Alejandro Gonzalez Inarritu and Guillermo Arriaga are two of the strongest forces ever to emerge from Mexican cinema. The film, which translates to “Love’s a Bitch” and is often dubbed “the Mexican ‘Pulp Fiction,’” was the writer-director duo’s first collaboration in what evolved into a trilogy of interwoven narrative films with “21 Grams” and “Babel.” “Amores Perros” was a prodigious directorial debut for Inarritu, showcasing a mastery of the craft that directors scarcely achieve with their sophomore efforts. The plot hinges on a tragic accident that brings three disparate characters together, though each narrative thread is individually developed and self-contained with its impassioned performances and complex relationships. Inarritu endeavors to explore the film’s themes–love, morality, classism, and loyalty (epitomized in the man-dog relationship)–with harrowing extremes. Pain and loss ultimately illuminate these virtues, and the result is a heart-wrenching portrait of life and strife in Mexico City. The interwoven narratives grant the film its universal appeal. (Emily Buder)

Cloud Atlas” Dir. Andy Wachowski, Lana Wachowski, Tom Tykwer (2012)

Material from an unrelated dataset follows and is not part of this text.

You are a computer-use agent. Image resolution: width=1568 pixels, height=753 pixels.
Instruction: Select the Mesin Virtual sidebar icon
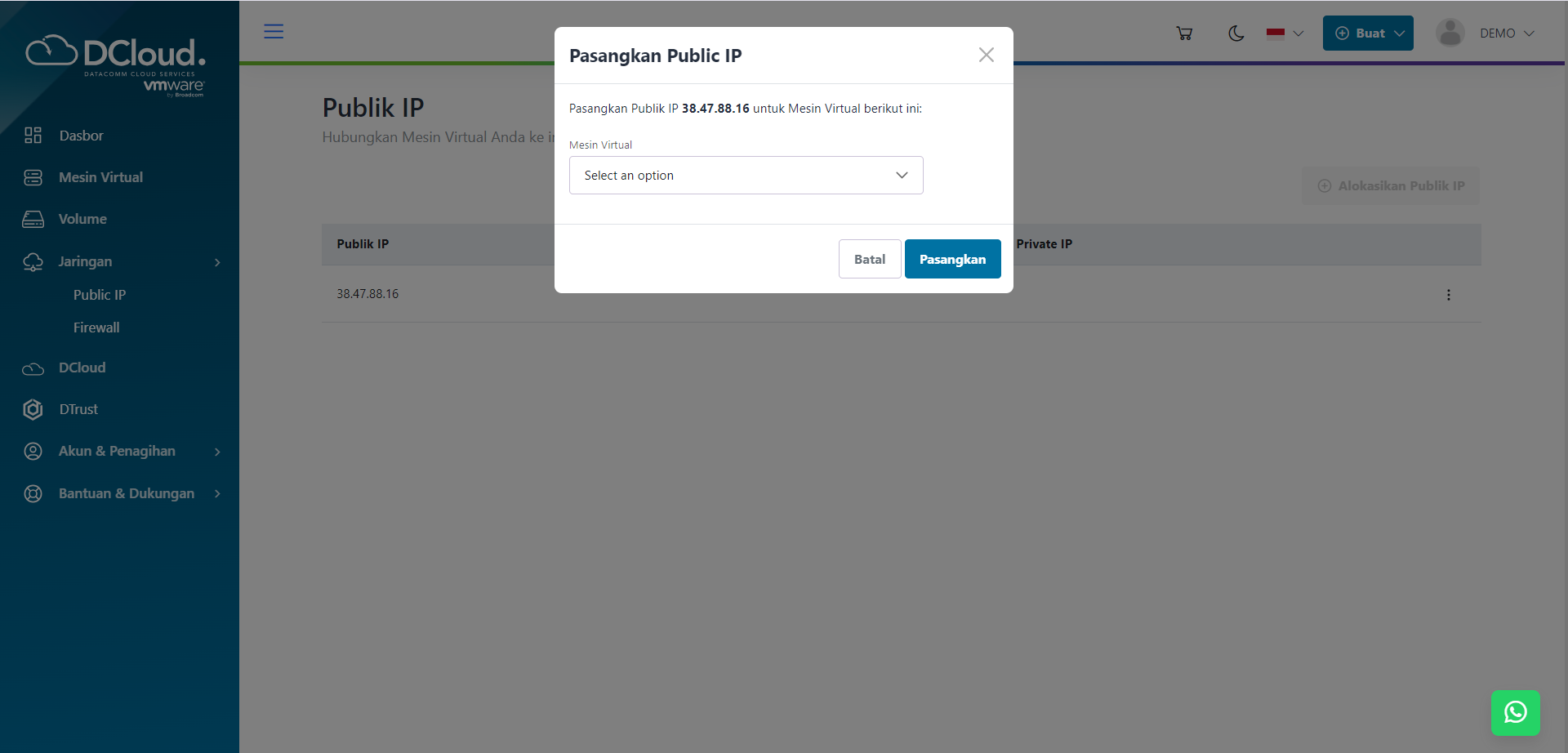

One of the most expensive independently produced features of all time, “Cloud Atlas” not only went to new lengths for funding, but it also took the idea of interlocking, ensemble stories and added and additional twist. The film features six plot lines set across different eras spanning from the 19th century Pacific Islands, to modern day London, to 22nd century Korea, to a post-apocalyptic future. But what made “Cloud Atlas” even more interesting was the choice to have the massive cast (Tom Hanks, Halle Berry, Hugh Grant, Hugo Weaving, Jim Sturgess, Doona Bae, Jim Broadbent, Ben Winshaw and Susan Sarandon) portray varying characters in each of the time periods, suggesting that their souls were in truth being reincarnated over and over again, repeatedly connecting with the same lives. That cross-casting earned the film some criticism for putting the actors in different degrees of makeup to convincingly play varying races. “Cloud Atlas” remains polarizing for that reason, but no one can deny that it’s a stunning representation of how souls connect through space and time and maintains the idea that science fiction, while featuring technology or futuristic settings, should also have a heart. (Casey Cipriani)

Do The Right Thing” Dir. Spike Lee (1989)

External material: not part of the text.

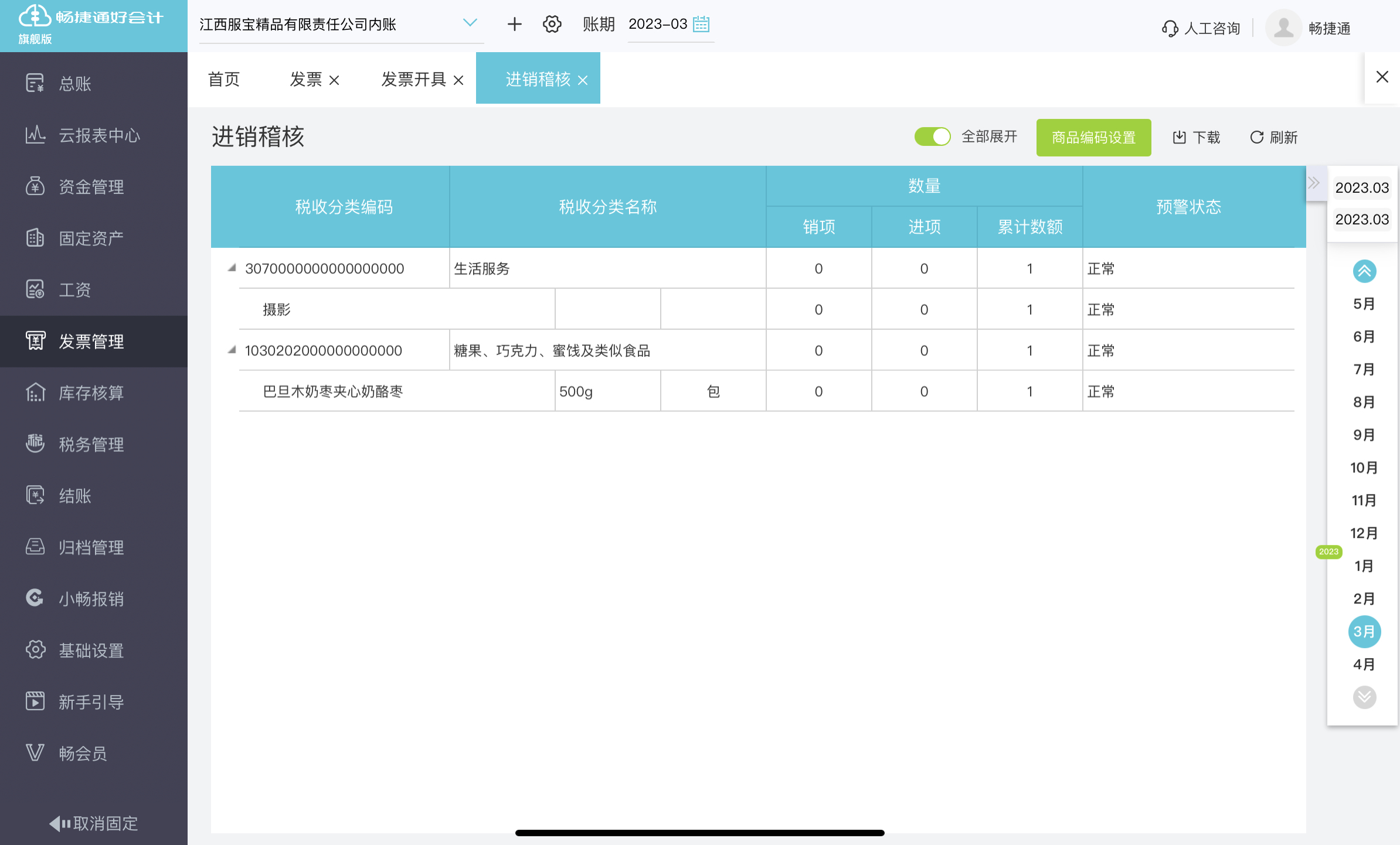
Task: Open 资金管理 from sidebar
Action: coord(91,186)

Spike Lee”s urban desert drama “Do The Right Thing” is one of the most cogent pieces of cinema about racism in the United States that has ever been produced. The film takes place on a hot summer day and examines the lives of a myriad of Brooklyn residents who live on the same block. Although each of the residents start off by minding their own business, a series of circumstances lead to a violent collision within the community. Celebrating its 25th anniversary this year, “Do The Right Thing” has managed to withstand the test of time because Lee examines racism in both the sociological and ideological contexts. The narrative not only exposes racist behavior, but perhaps more importantly, it also demonstrates how the issue of racism has become increasingly systemic in the years since the Civil Rights movement. Even as people have adjusted their behavior and attitudes, institutions have not. (Shipra Gupta)

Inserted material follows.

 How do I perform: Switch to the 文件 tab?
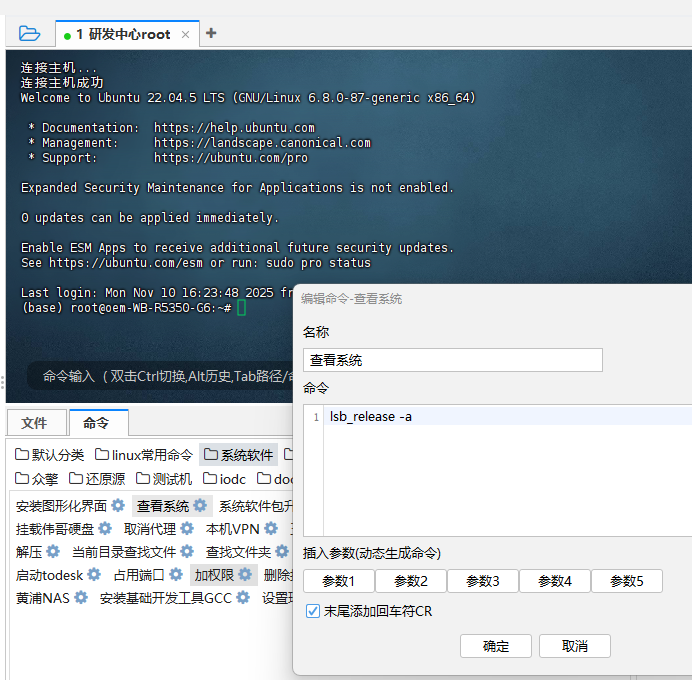(x=34, y=423)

“Gangs of Wasseypur” Dir. Anurag Kashyap (2012) 

If “The Godfather” (parts one and two) and “Goodfellas” had a baby — and then that baby was educated in the neorealist language of Satyajit Ray — said baby would be the “Gangs of Wasseypur.” Clocking in at 319 minutes, “Gangs of Wasseypur” is an epic two-part crime drama from visionary writer-director Anurag Kashyup. The film chronicles the rivalry between three families, spanning over two generations, as they battle over control of local government and resources in the small town of Wasseypur, located in the state of Bihar. Although the narrative is primarily driven by two characters — the father and son of one of the three families — Kashyap includes lengthy asides with other characters whose desires and actions, at some point or another, factor into the larger struggle between the three families. (Shipra Gupta) 

Magnolia” Dir. Paul Thomas Anderson (1999)

Paul Thomas Anderson once said that he’ll never make a movie better than his third feature, “Magnolia.” The film, which clocks in at a bit over three hours, features a large ensemble cast, including Anderson regulars such as Julianne Moore, Phillip Seymour Hoffman and John C. Reilly in a series of interconnected, but independent story lines. The film epitomizes a successful multi-narrative structure and introduces tons of characters whose lives intersect in some way or another. Still, what makes “Magnolia” so successful is that none of these arcs seems extraneous. They are thematically sound sequences that look at the roles happiness, forgiveness and guilt play in life. For most it would be a pretty hard thing to achieve, but Anderson’s complex film is a staple of the multi-narrative structure. (Eric Eidelstein)

“Pulp Fiction” Dir. Quentin Tarantino (1994)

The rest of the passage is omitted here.